2. **Finding the standard deviation ($\hat{\sigma}$):** This tells us how much the weights typically vary from the average.
* First, we find out how far each weight is from our average (112.97).
* Then, we square each of those differences (to make them positive).
* We add all these squared differences together:
* (117.6 - 112.967)^2 = (4.633)^2 $\approx$ 21.467
* (109.5 - 112.967)^2 = (-3.467)^2 $\approx$ 12.018
* (111.6 - 112.967)^2 = (-1.367)^2 $\approx$ 1.868
* (109.2 - 112.967)^2 = (-3.767)^2 $\approx$ 14.188
* (119.1 - 112.967)^2 = (6.133)^2 $\approx$ 37.618
* (110.8 - 112.967)^2 = (-2.167)^2 $\approx$ 4.696
* Sum of squared differences $\approx$ 21.467 + 12.018 + 1.868 + 14.188 + 37.618 + 4.696 = 91.855
* Next, for maximum likelihood, we divide this sum by the number of bagels (6): 91.855 / 6 $\approx$ 15.309. This is the estimated variance.
* Finally, we take the square root to get the standard deviation ($\hat{\sigma}$): $\sqrt{15.309} \approx$ **3.91 grams**.
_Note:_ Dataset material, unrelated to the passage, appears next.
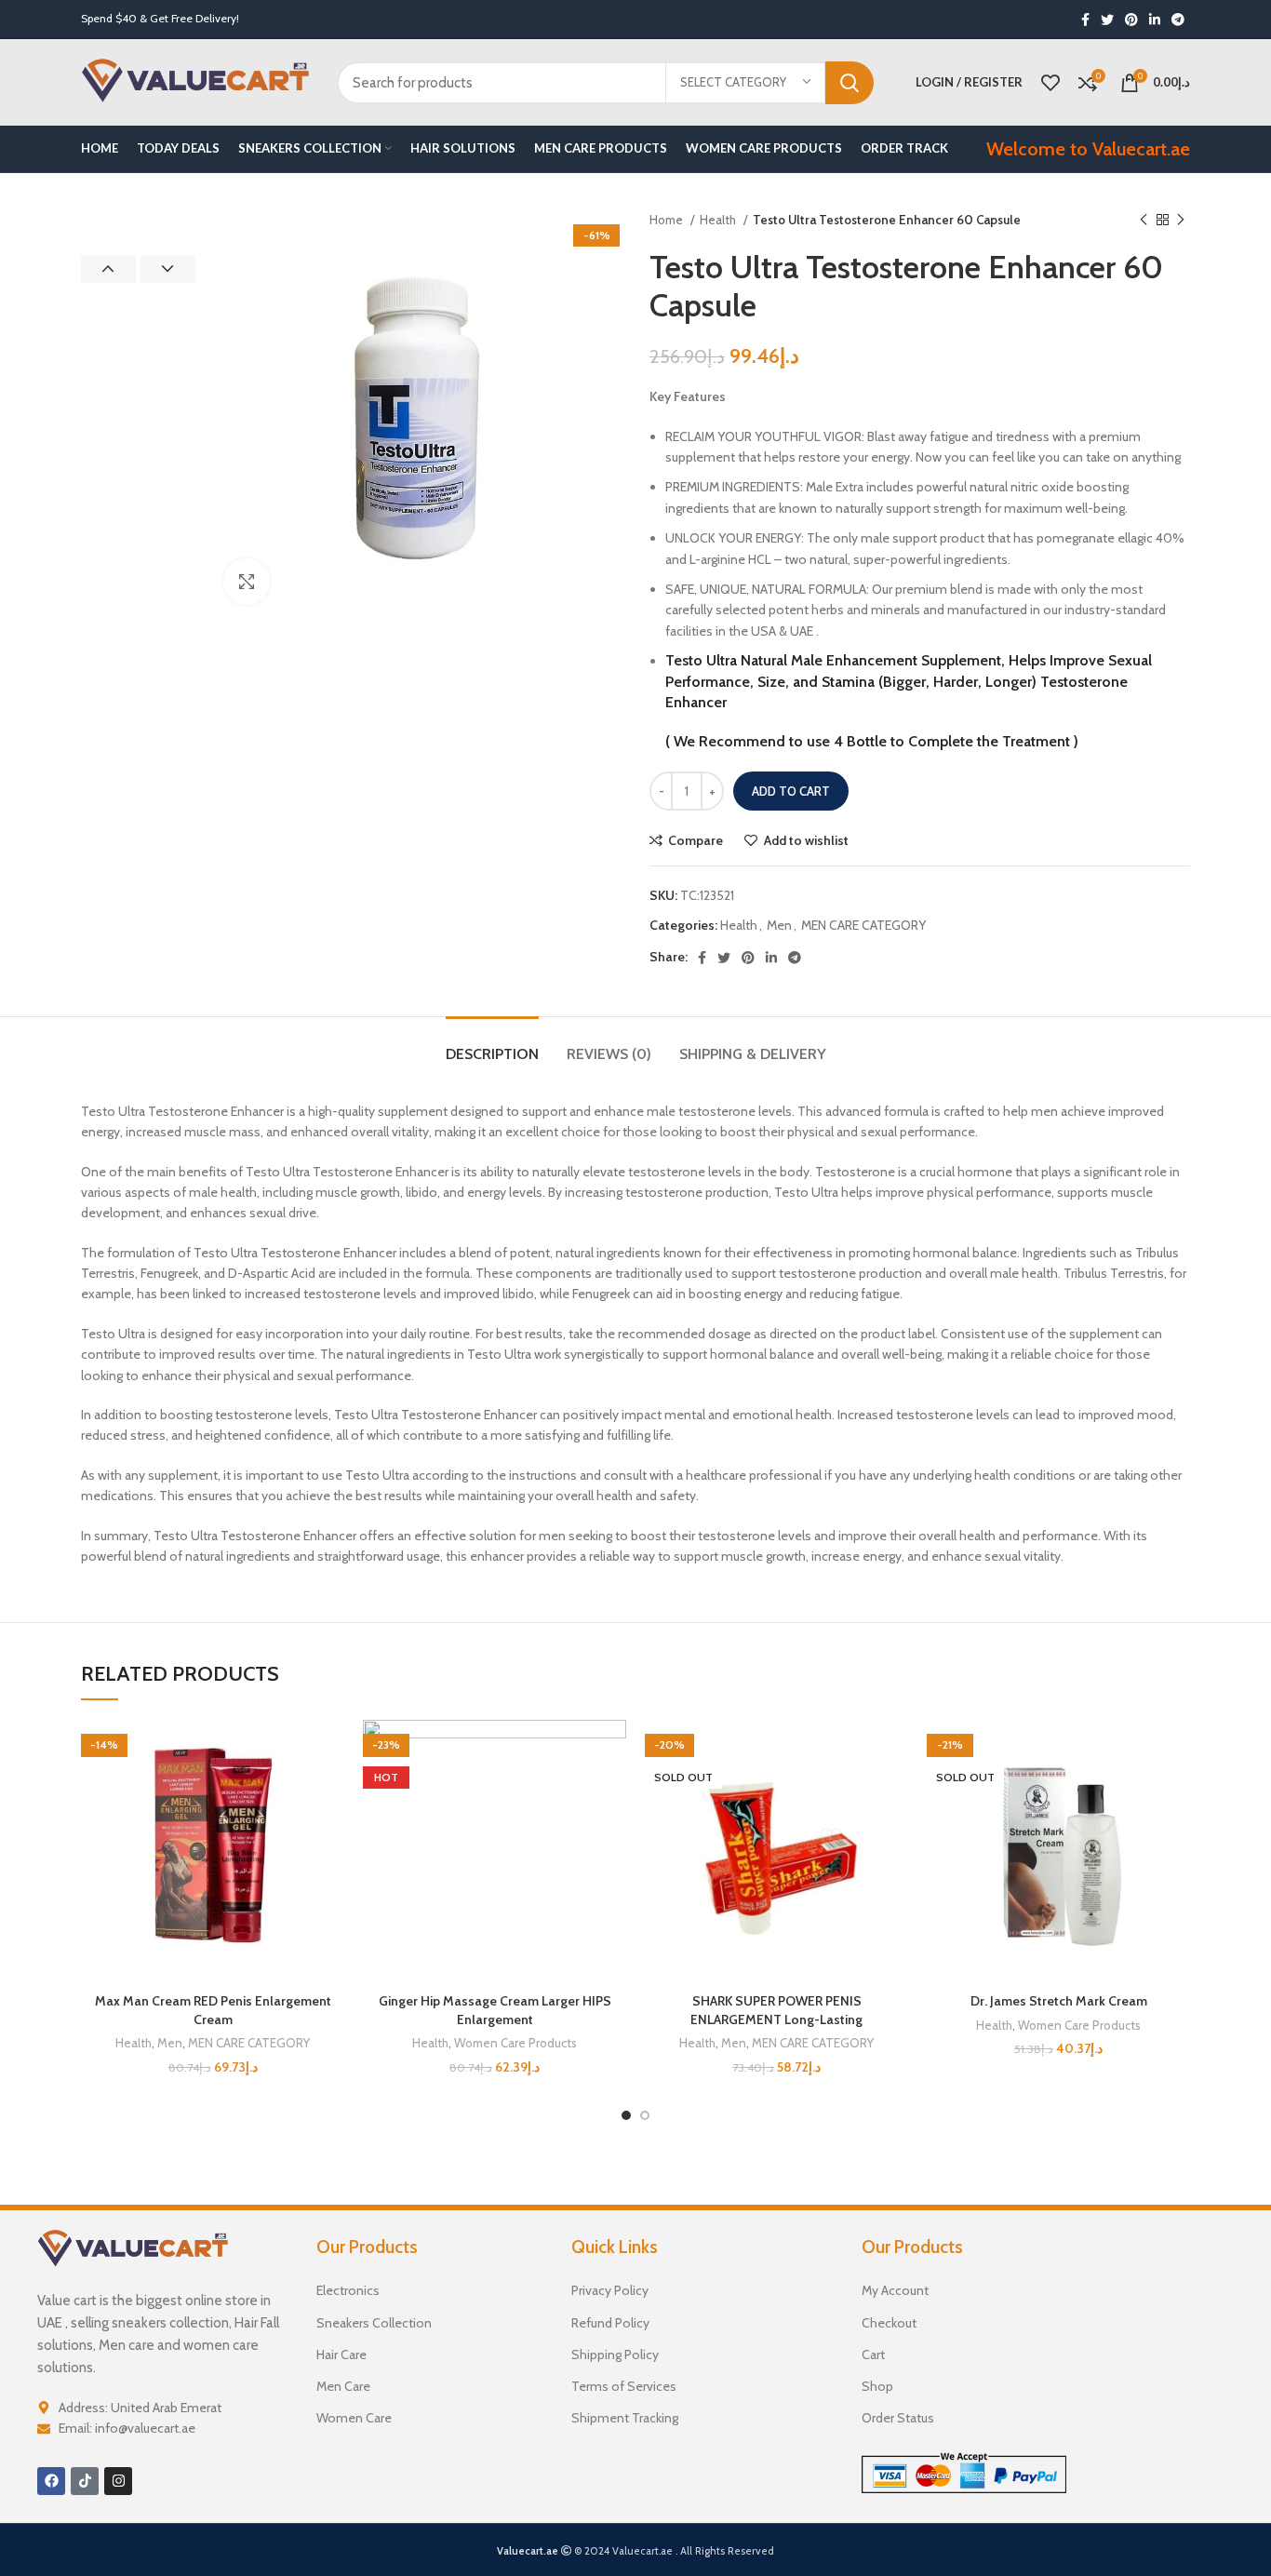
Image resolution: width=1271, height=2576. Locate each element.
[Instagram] (118, 2481)
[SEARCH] (849, 82)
**Part b: Estimating the weight below which 95% of bagels fall**
1. Since bagel weights follow a "bell curve" (normal distribution), there's a special number called a "z-score" that tells us how many standard deviations away from the average a certain percentage is. For 95%, this z-score is about **1.645**.
2. To find the weight that 95% of bagels are lighter than, we use our estimated average and standard deviation from Part a:
* Weight = Average + (z-score $\times$ Standard Deviation)
* Weight $\approx$ 112.97 + (1.645 $\times$ 3.91)
* Weight $\approx$ 112.97 + 6.43995
* Weight $\approx$ **119.41 grams**.

**Part c: Estimating the probability that a new bagel weighs 113.4 grams or less**
1. We want to know the chance that a new bagel ($X$) weighs 113.4 grams or less, using our estimated average ($\hat{\mu} = 112.97$) and standard deviation ($\hat{\sigma} = 3.91$).
2. First, we figure out how many standard deviations 113.4 grams is from our average. This is called calculating a Z-score:
* Z = (113.4 - $\hat{\mu}$) / $\hat{\sigma}$
* Z $\approx$ (113.4 - 112.97) / 3.91
* Z $\approx$ 0.43 / 3.91 $\approx$ **0.110**
3. Then, we look up this Z-score (0.110) in a Z-table (which shows probabilities for the standard bell curve) or use a calculator. This tells us the probability of a value being less than or equal to that Z-score.
* $P(Z \leq 0.110) \approx$ **0.5441**.